Bien qu'il tire toutes les conséquences juridiques de l'évolution de la jurisprudence relative aux lois d'amnistie et que l'économie générale de la proposition de loi soit juridiquement robuste, deux critiques peuvent être adressées au texte examiné.

La première concerne le caractère mal défini de la notion de « mouvements collectifs revendicatifs, associatifs ou syndicaux », qui paraît très étendue au point d'être insaisissable, voire de poser des difficultés d'interprétation. La loi pénale étant d'interprétation stricte, toute imprécision tend à priver un dispositif d'effet. Des divergences d'interprétation sont cependant possibles et pourraient être dommageables sur des questions d'amnistie.

La seconde concerne le champ de l'amnistie prévu, qui est particulièrement large puisqu'il concerne la plupart des délits survenus « à l'occasion » de conflits du travail ou de mouvements collectifs revendicatifs, associatifs ou syndicaux. Il ne concerne donc pas uniquement les manifestants venus pour la défense d'une cause, mais aussi ceux qui ont pu se joindre à eux dans l'intention de commettre des délits. La proposition de loi s'étend par ailleurs à toutes les infractions passées, sans limitation en amont dans le temps. L'amnistie s'étend non seulement aux délits mais à toutes les sanctions disciplinaires touchant les salariés du secteur privés, les fonctionnaires et les étudiants et élèves. Pour ces deux dernières catégories de personnes, l'amnistie entraîne, s'il y a eu exclusion, réintégration dans l'établissement universitaire ou scolaire.

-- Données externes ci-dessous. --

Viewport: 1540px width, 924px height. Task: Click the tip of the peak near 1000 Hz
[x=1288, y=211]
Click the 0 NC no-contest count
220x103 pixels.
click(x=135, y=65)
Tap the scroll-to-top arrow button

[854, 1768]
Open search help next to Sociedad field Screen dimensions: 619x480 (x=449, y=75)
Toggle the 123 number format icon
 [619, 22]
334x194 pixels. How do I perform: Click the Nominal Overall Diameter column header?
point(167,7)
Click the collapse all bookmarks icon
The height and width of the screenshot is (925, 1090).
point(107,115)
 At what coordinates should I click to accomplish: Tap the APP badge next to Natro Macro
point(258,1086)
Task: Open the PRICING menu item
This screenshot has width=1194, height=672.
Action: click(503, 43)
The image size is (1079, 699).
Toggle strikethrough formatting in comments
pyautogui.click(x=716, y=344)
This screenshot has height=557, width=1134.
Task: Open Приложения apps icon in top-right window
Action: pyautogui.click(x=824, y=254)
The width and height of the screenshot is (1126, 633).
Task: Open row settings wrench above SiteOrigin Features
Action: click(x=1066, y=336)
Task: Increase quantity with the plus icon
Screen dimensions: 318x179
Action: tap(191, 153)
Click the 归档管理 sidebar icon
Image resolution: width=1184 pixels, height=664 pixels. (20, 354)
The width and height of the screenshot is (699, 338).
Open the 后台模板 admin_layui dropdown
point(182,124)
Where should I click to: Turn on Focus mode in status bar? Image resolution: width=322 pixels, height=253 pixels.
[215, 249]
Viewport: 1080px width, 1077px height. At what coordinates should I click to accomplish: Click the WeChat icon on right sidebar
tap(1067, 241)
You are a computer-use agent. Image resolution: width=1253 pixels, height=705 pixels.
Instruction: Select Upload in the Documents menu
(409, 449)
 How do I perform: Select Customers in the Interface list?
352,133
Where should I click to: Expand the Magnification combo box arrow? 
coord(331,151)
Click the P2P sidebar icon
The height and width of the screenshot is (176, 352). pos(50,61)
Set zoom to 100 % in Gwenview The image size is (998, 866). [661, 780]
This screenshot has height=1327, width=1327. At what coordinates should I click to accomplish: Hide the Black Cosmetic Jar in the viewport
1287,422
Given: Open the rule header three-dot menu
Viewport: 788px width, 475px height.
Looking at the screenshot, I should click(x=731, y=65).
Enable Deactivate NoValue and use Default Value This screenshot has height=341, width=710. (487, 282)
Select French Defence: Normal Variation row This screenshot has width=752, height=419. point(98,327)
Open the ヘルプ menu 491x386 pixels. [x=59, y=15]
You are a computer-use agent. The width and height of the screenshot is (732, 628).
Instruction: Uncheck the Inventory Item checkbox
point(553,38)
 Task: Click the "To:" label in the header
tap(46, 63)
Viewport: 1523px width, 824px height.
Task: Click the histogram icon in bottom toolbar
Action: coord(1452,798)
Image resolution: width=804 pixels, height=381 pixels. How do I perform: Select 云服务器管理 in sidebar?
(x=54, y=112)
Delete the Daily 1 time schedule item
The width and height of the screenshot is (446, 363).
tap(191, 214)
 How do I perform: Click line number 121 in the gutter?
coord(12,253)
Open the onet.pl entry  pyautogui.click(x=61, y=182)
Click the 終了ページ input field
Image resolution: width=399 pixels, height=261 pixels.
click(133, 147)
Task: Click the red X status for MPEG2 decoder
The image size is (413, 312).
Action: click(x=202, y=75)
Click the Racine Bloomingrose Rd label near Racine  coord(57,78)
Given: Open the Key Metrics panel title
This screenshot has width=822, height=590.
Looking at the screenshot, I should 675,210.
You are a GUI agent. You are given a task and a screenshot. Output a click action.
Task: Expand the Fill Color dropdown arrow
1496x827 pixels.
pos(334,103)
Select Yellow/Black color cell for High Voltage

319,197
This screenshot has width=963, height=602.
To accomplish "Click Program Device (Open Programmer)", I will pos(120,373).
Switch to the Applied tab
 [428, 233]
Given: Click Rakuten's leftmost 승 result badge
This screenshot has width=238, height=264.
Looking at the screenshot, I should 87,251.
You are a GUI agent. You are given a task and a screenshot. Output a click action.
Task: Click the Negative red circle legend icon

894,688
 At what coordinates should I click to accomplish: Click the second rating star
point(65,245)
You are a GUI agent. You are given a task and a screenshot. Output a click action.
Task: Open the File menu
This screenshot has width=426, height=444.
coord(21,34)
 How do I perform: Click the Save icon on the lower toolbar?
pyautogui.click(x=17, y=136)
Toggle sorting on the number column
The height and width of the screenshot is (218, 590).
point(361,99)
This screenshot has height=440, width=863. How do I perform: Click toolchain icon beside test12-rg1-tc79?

Le rapporteur regrette de n'avoir pu obtenir aucun élément sur le nombre d'affaires potentiellement concernées au pénal. Le système d'information statistique du ministère de la Justice ne permet semble-t-il pas d'identifier les circonstances au cours desquelles une infraction a été commise. Faute de tels éléments, qui ne couvriraient qu'une partie du champ de l'amnistie, il est impossible d'approcher de manière incontestable le nombre de cas concernés ne serait-ce que par l'article 1er de la proposition de loi. Le rapporteur note que les services du ministère ont ouvert la perspective d'une évolution des outils pour permettre à l'avenir d'obtenir ce type d'information.

Des exceptions à l'amnistie sont prévues par la proposition de loi. Ainsi l'article 3 prévoit que les étudiants ou élèves exclus à la suite de faits de violence et amnistiés ne seront pas réintégrés de droit dans l'établissement. Les fautes lourdes ayant conduit au licenciement ne seraient pas non plus comprises dans le champ de l'amnistie (article 4).

Plus largement l'article 1er dispose que ne seraient pas couvertes par l'amnistie les violences à l'encontre d'un dépositaire de l'autorité publique ayant entraîné une incapacité de travail et les atteintes volontaires à l'intégrité d'un mineur de quinze ans ou d'une personne particulièrement vulnérable.

Ces exceptions paraissent cependant assez faibles. Plusieurs types d'atteintes aux personnes et aux biens comme le vol précédé, accompagné ou suivi de violence sur autrui ayant entraîné une incapacité totale de travail pendant huit jours seraient en effet amnistiés en application du texte s'il était adopté.

Tant du point de vue des personnes auxquelles elle pourrait s'appliquer que des infractions comprises dans son champ, la proposition de loi paraît aller bien au-delà de l'objectif de protection du droit à l'action collective et syndicale qui figure dans son objet.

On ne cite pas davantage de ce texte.